• Task details:
Copy exactly, please, each line of the data below until the line that contains "Task: Open the three-dot" has been copied, beginning at the top.

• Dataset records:
####################

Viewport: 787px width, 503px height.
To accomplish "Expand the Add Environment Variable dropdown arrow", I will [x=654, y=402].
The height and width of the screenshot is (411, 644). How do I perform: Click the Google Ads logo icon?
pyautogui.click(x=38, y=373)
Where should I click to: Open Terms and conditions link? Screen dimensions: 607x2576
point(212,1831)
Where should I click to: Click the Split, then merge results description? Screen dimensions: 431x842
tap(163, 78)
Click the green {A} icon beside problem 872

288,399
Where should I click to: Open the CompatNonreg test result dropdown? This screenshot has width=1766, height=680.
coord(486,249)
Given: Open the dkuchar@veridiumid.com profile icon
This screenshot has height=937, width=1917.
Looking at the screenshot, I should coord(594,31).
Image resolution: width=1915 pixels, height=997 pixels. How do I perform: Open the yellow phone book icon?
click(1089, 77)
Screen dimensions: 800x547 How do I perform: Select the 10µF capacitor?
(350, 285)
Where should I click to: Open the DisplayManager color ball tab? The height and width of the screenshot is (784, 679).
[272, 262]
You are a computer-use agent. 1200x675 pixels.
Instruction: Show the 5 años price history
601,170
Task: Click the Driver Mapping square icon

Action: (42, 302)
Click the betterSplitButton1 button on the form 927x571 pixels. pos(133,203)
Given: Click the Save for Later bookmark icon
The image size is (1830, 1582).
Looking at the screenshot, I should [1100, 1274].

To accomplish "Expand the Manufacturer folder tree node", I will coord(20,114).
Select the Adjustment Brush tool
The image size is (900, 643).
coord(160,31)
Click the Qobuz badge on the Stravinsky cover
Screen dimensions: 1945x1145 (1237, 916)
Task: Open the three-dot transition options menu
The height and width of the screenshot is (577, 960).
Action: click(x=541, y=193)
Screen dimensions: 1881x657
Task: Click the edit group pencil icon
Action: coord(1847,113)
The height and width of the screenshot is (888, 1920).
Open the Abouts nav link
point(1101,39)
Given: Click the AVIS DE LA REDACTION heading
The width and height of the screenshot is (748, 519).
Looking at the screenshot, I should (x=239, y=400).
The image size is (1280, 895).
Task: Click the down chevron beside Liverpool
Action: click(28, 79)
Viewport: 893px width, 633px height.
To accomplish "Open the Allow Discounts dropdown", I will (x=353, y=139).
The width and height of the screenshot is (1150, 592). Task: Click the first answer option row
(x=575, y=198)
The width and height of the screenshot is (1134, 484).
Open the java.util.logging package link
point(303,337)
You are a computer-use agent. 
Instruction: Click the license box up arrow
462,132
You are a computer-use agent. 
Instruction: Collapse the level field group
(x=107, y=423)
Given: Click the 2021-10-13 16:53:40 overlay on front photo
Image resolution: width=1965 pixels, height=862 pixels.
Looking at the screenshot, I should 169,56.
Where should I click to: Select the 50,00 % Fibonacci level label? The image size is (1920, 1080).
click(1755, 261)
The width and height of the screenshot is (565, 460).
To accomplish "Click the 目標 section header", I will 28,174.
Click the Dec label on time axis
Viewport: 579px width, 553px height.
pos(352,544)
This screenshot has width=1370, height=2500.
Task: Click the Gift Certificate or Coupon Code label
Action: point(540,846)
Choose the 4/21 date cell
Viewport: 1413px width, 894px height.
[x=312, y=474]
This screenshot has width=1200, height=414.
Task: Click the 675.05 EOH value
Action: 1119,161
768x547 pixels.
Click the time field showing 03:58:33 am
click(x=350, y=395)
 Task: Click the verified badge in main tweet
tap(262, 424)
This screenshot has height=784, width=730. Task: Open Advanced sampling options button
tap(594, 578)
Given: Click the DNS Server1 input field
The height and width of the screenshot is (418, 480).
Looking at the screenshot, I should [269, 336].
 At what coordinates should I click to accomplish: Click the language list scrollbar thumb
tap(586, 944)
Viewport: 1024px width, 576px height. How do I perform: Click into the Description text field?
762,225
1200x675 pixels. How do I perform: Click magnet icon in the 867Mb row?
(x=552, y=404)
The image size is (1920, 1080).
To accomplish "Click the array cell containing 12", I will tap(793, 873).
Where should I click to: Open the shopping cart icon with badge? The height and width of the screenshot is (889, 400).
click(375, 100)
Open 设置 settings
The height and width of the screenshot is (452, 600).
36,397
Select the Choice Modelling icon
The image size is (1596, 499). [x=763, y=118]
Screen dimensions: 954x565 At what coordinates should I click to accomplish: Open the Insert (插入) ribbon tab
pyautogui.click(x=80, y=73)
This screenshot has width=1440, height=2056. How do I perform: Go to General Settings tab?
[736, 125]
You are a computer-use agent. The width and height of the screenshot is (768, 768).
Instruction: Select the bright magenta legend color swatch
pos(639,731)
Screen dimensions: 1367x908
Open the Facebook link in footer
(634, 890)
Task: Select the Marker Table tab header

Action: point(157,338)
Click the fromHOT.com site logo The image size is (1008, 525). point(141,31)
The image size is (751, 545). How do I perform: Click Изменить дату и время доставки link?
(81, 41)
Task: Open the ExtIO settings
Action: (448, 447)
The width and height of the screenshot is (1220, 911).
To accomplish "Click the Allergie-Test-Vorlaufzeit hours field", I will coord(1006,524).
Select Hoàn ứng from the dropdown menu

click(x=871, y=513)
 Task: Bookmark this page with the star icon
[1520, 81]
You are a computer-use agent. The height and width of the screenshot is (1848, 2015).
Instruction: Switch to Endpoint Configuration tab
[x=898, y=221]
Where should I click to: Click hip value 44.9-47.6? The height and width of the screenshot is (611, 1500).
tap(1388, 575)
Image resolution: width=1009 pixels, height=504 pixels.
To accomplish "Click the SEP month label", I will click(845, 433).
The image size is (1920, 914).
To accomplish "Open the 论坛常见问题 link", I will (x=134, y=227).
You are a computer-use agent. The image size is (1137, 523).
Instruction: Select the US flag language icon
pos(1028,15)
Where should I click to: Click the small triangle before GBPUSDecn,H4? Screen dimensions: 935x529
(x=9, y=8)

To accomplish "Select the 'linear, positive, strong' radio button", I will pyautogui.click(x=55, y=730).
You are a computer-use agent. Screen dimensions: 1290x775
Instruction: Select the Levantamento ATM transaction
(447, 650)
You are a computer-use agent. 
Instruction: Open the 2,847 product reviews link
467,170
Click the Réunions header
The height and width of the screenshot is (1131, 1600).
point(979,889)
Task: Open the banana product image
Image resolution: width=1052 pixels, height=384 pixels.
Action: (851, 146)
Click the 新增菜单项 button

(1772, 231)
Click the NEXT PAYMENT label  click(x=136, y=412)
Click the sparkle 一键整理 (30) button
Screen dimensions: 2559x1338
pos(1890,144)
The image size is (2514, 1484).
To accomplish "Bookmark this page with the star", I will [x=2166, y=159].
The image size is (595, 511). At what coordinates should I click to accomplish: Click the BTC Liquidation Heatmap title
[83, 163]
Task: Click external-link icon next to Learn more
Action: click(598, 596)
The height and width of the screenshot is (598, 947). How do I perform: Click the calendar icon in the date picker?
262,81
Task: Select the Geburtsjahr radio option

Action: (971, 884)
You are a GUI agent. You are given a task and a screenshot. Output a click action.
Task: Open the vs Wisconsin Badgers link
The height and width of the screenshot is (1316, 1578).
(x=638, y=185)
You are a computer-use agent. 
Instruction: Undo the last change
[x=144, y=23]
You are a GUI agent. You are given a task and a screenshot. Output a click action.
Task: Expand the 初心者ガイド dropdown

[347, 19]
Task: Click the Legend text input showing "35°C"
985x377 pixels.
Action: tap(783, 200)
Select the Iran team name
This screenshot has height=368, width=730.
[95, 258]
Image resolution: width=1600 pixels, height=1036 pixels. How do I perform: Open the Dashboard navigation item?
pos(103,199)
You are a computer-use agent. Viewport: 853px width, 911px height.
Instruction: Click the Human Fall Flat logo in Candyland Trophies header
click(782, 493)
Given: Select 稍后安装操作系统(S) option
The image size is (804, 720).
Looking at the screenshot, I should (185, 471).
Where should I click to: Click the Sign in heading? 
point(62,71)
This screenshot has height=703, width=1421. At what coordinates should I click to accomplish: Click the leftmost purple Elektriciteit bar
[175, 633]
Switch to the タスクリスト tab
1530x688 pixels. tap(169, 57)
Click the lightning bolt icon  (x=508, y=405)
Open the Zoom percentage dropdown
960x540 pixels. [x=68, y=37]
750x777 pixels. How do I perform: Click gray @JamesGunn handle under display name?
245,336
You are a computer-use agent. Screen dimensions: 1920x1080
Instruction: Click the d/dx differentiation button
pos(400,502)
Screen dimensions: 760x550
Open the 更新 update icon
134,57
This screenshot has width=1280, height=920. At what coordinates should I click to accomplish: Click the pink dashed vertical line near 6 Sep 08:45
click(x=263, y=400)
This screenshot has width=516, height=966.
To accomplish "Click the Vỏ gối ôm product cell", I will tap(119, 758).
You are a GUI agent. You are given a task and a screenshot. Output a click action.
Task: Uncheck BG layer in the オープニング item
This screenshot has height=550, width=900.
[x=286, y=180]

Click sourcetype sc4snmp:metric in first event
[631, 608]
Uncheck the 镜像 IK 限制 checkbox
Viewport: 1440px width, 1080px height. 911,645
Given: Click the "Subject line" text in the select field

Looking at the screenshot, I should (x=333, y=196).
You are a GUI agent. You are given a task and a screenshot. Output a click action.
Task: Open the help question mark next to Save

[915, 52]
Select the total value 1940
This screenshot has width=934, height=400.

####################

• Solution for this exercise:
Viewport: 787px width, 503px height.
To accomplish "Expand the Add Environment Variable dropdown arrow", I will [x=654, y=402].
The height and width of the screenshot is (411, 644). How do I perform: Click the Google Ads logo icon?
pyautogui.click(x=38, y=373)
Where should I click to: Open Terms and conditions link? Screen dimensions: 607x2576
point(212,1831)
Where should I click to: Click the Split, then merge results description? Screen dimensions: 431x842
tap(163, 78)
Click the green {A} icon beside problem 872

288,399
Where should I click to: Open the CompatNonreg test result dropdown? This screenshot has width=1766, height=680.
coord(486,249)
Given: Open the dkuchar@veridiumid.com profile icon
This screenshot has height=937, width=1917.
Looking at the screenshot, I should coord(594,31).
Image resolution: width=1915 pixels, height=997 pixels. How do I perform: Open the yellow phone book icon?
click(1089, 77)
Screen dimensions: 800x547 How do I perform: Select the 10µF capacitor?
(350, 285)
Where should I click to: Open the DisplayManager color ball tab? The height and width of the screenshot is (784, 679).
[272, 262]
You are a computer-use agent. 1200x675 pixels.
Instruction: Show the 5 años price history
601,170
Task: Click the Driver Mapping square icon

Action: (42, 302)
Click the betterSplitButton1 button on the form 927x571 pixels. pos(133,203)
Given: Click the Save for Later bookmark icon
The image size is (1830, 1582).
Looking at the screenshot, I should [1100, 1274].

To accomplish "Expand the Manufacturer folder tree node", I will coord(20,114).
Select the Adjustment Brush tool
The image size is (900, 643).
coord(160,31)
Click the Qobuz badge on the Stravinsky cover
Screen dimensions: 1945x1145 (1237, 916)
Task: Open the three-dot transition options menu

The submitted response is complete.